— Start of EXTRACT —

Sunday 10 November 2013

In the middle...

Don't know how many people are like me an extremely restless soul, when you are stuck in the middle, you are desperately looking for a way out!

Its really hard to feel content when you find some flaws in your life. I am happy with everything I have, except my JOB! My boring work and pessimistic working environment and soft management, I WANT A WAY OUT PLEASE!

A lot of my colleagues, surprisingly happy with what they're doing (at least look like) for years and love to get stuck, but I definitely do not want to join the team. I love challenges and a job gives me motive to go to work early each day, a job excites me every morning to get up. This one, I wish I can sleep in all the time and just avoid it. Do I hate it? To be honest, not, its just annoying that nothing hasn't happened for nearly a year, is that just me or every others feel the same? After a while, I start disliking what I'm doing, which actually I'm quite good at.

Having said that, I am very happy with my life, I have a great hubby who cares about me 24/7, loving families which never give me a hard time, our little home that we can grow whatever we like, a little puppy that brings a bit noise in this house, and a big PLUS, a baby on the way, just makes no sense if I feel upset about anything!

I think right now I have too much to think and get myself stuck in the middle.....and I'm looking forward to whatever challenges in front of me!

When there's no motives, find one! When there's no challenge, create one!!

Wednesday 19 June 2013

HAVING EVERYTHING...

Can anyone define "having everything"?

A friend of mine, Lady W was having a discussion with me, or you can say gossiping about how girlfriends think about each other. Basically, we were a bit bitchy and didn't really give any space for us to be impartial.

— End of EXTRACT —
— Start of EXCERPTED RECORDS —

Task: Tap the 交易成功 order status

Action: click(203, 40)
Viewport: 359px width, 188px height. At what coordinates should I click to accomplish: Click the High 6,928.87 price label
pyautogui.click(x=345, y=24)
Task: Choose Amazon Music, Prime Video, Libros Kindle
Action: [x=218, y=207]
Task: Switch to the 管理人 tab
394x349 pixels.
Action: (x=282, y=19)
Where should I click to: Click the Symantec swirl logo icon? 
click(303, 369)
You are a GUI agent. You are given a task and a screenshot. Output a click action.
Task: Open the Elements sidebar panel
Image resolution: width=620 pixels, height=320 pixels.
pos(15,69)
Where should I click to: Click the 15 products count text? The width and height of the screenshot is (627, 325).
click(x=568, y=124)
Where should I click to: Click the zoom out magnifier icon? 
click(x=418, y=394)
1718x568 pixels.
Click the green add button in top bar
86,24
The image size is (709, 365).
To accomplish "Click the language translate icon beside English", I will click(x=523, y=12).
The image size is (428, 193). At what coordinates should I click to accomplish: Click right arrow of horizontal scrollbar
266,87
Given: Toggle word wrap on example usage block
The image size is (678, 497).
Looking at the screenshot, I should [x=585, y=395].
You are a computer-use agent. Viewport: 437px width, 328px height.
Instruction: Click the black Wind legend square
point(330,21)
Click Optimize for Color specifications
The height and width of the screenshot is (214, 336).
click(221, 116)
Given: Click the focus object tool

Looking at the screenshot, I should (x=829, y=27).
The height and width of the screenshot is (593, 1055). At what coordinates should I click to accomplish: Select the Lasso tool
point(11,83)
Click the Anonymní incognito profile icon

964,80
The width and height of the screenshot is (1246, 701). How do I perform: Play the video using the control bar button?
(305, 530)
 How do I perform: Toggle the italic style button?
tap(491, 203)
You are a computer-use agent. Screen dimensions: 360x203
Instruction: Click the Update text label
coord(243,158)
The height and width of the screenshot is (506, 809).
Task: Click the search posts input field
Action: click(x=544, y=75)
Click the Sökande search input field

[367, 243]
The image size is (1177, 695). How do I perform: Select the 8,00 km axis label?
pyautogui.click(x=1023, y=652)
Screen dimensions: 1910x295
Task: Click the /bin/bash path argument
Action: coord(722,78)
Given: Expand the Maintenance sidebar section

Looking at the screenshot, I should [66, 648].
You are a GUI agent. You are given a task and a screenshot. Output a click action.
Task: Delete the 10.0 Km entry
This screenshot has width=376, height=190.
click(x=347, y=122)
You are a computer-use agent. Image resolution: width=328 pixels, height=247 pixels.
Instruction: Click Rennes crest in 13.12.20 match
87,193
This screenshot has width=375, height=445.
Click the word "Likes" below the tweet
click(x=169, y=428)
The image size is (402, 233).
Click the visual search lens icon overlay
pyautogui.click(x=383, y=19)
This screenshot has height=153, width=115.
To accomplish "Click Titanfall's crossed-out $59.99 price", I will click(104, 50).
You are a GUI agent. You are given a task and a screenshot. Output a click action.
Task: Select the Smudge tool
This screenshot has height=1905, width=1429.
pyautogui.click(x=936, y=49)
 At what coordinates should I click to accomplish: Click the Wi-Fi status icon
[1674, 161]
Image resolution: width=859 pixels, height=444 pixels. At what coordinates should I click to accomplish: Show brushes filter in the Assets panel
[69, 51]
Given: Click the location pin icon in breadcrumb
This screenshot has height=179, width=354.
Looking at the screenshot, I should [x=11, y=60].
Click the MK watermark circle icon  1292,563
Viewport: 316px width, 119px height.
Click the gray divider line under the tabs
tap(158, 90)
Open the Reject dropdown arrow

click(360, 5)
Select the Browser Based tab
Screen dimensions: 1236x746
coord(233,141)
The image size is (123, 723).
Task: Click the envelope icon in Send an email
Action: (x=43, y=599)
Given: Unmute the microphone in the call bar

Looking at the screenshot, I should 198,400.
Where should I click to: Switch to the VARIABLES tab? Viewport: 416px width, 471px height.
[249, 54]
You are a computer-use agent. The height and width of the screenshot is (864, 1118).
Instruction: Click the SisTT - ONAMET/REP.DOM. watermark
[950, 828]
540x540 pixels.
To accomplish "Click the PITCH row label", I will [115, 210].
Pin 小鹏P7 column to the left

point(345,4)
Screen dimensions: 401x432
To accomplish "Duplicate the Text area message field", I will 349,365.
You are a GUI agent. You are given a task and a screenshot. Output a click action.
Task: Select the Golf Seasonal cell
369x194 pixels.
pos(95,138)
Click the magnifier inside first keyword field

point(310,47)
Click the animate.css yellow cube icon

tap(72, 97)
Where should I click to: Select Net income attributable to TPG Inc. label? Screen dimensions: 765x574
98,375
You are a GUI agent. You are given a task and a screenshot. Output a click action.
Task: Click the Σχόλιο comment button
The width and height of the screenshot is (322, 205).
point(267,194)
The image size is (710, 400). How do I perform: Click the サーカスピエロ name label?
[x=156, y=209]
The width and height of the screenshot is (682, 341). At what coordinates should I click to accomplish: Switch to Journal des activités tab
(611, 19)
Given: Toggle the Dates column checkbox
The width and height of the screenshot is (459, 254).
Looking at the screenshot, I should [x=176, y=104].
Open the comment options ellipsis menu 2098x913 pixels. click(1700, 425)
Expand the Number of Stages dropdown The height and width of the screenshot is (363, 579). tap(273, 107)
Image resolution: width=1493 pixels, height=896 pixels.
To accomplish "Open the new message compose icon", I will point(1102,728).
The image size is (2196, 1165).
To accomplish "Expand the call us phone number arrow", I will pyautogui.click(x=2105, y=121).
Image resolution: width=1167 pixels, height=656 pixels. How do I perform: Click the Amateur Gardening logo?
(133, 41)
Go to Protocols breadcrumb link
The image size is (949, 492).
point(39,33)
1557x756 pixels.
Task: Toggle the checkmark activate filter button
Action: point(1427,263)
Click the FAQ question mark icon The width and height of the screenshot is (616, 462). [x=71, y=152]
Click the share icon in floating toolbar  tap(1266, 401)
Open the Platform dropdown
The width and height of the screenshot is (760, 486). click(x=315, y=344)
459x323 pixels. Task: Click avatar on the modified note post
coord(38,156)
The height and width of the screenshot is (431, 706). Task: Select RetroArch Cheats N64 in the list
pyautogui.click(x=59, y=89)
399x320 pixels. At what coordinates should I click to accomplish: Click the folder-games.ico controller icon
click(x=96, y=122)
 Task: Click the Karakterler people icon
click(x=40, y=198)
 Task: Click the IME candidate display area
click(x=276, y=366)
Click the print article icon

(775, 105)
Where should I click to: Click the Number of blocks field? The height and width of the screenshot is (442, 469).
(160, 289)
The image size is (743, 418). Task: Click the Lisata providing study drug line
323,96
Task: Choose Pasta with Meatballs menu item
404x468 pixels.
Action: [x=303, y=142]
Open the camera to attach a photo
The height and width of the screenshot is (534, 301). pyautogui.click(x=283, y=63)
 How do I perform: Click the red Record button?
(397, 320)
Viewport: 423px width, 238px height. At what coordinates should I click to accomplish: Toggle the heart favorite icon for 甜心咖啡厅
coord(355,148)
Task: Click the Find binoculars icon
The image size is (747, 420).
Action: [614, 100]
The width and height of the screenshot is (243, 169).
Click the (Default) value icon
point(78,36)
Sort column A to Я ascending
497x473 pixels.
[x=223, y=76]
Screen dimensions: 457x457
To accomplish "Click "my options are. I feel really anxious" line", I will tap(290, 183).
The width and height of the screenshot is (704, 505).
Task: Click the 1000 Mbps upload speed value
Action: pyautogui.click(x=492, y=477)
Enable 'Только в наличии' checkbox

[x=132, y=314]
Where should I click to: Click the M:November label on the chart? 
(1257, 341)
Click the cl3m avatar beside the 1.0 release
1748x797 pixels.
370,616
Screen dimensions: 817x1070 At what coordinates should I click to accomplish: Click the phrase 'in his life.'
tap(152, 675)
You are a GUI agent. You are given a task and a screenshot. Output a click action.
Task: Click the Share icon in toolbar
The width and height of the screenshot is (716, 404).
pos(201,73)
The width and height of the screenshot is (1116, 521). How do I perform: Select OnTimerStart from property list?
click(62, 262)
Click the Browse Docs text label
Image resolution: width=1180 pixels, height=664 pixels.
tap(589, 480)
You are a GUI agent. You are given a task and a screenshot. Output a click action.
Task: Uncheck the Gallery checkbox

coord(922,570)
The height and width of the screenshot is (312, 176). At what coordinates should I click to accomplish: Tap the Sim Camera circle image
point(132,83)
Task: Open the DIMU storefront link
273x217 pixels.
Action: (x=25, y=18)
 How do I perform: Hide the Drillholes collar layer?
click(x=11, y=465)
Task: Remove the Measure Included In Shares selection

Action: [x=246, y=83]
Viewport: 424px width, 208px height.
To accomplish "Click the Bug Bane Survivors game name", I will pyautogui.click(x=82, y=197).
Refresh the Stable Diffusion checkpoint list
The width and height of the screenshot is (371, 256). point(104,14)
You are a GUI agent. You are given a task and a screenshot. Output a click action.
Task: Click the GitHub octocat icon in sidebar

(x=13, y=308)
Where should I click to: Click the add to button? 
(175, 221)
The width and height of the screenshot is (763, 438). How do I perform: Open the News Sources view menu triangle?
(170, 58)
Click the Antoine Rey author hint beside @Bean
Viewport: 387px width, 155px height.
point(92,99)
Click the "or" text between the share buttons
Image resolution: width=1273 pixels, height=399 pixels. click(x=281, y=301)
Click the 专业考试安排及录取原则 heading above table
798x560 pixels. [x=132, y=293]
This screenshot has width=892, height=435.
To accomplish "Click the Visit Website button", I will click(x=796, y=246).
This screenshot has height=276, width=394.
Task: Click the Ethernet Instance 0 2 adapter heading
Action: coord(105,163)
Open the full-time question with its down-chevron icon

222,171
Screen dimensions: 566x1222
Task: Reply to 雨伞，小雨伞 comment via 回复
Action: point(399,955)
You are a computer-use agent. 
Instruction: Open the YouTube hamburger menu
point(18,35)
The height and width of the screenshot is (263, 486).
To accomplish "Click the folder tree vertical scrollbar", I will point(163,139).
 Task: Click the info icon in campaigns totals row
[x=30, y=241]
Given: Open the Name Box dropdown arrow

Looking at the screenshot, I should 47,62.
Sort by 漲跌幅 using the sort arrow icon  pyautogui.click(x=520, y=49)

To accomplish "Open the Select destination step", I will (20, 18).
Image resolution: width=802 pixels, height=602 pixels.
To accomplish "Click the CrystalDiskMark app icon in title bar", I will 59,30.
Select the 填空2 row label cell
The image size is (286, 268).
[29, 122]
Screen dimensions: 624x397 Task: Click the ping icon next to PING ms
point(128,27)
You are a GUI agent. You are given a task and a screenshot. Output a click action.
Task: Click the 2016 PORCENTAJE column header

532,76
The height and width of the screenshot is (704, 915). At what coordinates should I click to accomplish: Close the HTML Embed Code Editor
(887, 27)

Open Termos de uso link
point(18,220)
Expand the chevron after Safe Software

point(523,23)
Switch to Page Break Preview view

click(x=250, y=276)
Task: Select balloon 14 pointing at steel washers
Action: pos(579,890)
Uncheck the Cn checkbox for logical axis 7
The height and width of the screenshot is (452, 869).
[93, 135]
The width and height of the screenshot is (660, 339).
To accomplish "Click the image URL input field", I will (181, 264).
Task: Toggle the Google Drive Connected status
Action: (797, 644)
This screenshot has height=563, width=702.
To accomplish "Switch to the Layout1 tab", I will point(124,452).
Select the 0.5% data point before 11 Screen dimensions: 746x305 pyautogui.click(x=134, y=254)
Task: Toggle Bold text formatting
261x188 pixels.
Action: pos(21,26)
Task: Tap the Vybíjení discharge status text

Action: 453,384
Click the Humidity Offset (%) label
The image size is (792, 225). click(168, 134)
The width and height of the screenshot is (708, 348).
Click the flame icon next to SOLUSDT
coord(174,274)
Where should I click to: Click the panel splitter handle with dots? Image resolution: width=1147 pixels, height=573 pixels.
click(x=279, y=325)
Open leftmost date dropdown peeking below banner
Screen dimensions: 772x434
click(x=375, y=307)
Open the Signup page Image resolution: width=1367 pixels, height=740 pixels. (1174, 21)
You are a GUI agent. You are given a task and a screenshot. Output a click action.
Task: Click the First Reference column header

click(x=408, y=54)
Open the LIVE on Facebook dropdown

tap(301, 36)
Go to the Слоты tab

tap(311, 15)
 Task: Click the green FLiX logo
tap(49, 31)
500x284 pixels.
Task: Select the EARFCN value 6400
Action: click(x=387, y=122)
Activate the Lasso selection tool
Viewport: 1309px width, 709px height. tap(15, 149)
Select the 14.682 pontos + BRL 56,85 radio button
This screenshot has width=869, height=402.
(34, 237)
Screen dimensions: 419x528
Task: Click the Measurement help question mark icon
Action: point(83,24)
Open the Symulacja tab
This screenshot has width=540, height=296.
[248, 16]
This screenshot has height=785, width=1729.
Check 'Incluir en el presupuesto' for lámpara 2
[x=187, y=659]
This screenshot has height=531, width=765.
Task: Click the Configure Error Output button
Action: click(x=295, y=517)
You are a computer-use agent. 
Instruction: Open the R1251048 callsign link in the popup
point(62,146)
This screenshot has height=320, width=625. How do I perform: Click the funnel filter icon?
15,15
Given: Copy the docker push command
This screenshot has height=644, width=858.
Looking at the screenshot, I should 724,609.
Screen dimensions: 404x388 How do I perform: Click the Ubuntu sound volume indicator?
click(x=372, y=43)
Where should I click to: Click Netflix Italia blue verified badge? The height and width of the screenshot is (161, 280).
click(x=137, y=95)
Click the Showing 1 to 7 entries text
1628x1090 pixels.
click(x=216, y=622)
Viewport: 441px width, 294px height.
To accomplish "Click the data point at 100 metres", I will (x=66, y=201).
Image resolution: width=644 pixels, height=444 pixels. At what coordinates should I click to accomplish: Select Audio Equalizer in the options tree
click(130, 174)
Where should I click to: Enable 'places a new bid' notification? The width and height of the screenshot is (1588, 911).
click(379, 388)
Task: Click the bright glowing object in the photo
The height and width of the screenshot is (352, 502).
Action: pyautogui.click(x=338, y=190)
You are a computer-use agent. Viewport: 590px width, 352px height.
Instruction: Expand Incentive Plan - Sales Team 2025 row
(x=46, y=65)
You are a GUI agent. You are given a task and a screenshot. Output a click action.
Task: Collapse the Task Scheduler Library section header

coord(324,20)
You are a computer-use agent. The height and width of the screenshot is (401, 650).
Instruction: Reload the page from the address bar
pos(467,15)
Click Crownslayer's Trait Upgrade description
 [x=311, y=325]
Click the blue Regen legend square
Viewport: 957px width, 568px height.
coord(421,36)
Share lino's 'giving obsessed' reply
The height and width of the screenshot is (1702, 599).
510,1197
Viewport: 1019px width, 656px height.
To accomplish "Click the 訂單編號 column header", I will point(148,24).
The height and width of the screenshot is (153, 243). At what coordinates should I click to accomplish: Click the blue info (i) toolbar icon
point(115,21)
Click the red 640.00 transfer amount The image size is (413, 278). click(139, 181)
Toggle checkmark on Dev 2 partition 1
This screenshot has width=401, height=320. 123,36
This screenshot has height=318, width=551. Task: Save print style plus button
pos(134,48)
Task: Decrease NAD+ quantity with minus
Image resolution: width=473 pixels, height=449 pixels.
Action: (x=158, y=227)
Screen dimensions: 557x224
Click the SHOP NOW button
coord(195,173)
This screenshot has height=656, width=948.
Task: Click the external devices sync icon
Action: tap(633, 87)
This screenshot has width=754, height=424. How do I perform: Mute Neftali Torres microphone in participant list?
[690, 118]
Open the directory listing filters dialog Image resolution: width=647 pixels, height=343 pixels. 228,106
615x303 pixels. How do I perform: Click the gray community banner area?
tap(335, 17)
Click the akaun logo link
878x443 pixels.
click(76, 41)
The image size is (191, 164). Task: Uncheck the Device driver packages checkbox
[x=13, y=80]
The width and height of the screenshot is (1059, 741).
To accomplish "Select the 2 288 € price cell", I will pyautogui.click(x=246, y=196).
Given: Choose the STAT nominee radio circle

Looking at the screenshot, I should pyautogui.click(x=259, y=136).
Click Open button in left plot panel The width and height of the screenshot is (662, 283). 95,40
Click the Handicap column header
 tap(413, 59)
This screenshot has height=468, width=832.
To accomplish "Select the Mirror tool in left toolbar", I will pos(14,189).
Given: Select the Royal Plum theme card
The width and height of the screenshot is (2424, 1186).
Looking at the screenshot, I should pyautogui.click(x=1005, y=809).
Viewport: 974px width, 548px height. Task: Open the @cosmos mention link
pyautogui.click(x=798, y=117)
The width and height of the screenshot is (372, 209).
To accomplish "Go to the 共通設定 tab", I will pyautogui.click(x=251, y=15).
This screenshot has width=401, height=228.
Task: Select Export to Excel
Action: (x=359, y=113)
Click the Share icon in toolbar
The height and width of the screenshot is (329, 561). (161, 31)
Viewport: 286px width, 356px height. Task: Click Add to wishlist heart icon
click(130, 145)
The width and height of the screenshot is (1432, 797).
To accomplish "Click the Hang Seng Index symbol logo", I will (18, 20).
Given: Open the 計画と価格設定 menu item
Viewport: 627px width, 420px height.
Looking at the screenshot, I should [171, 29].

— End of EXCERPTED RECORDS —

COMPLETE THE FOLLOWING:
• 1. According to the blog above, what is the one thing the writer is not happy with?
• 2. List everything in the blog that the writer gives as a reason for being very happy with life.

THE REPLIES:
• 1. The writer's job.

• 2.
- A great hubby who cares 24/7
- Loving families who never give the writer a hard time
- A little home where they can grow whatever they like
- A little puppy that brings a bit of noise into the house
- A baby on the way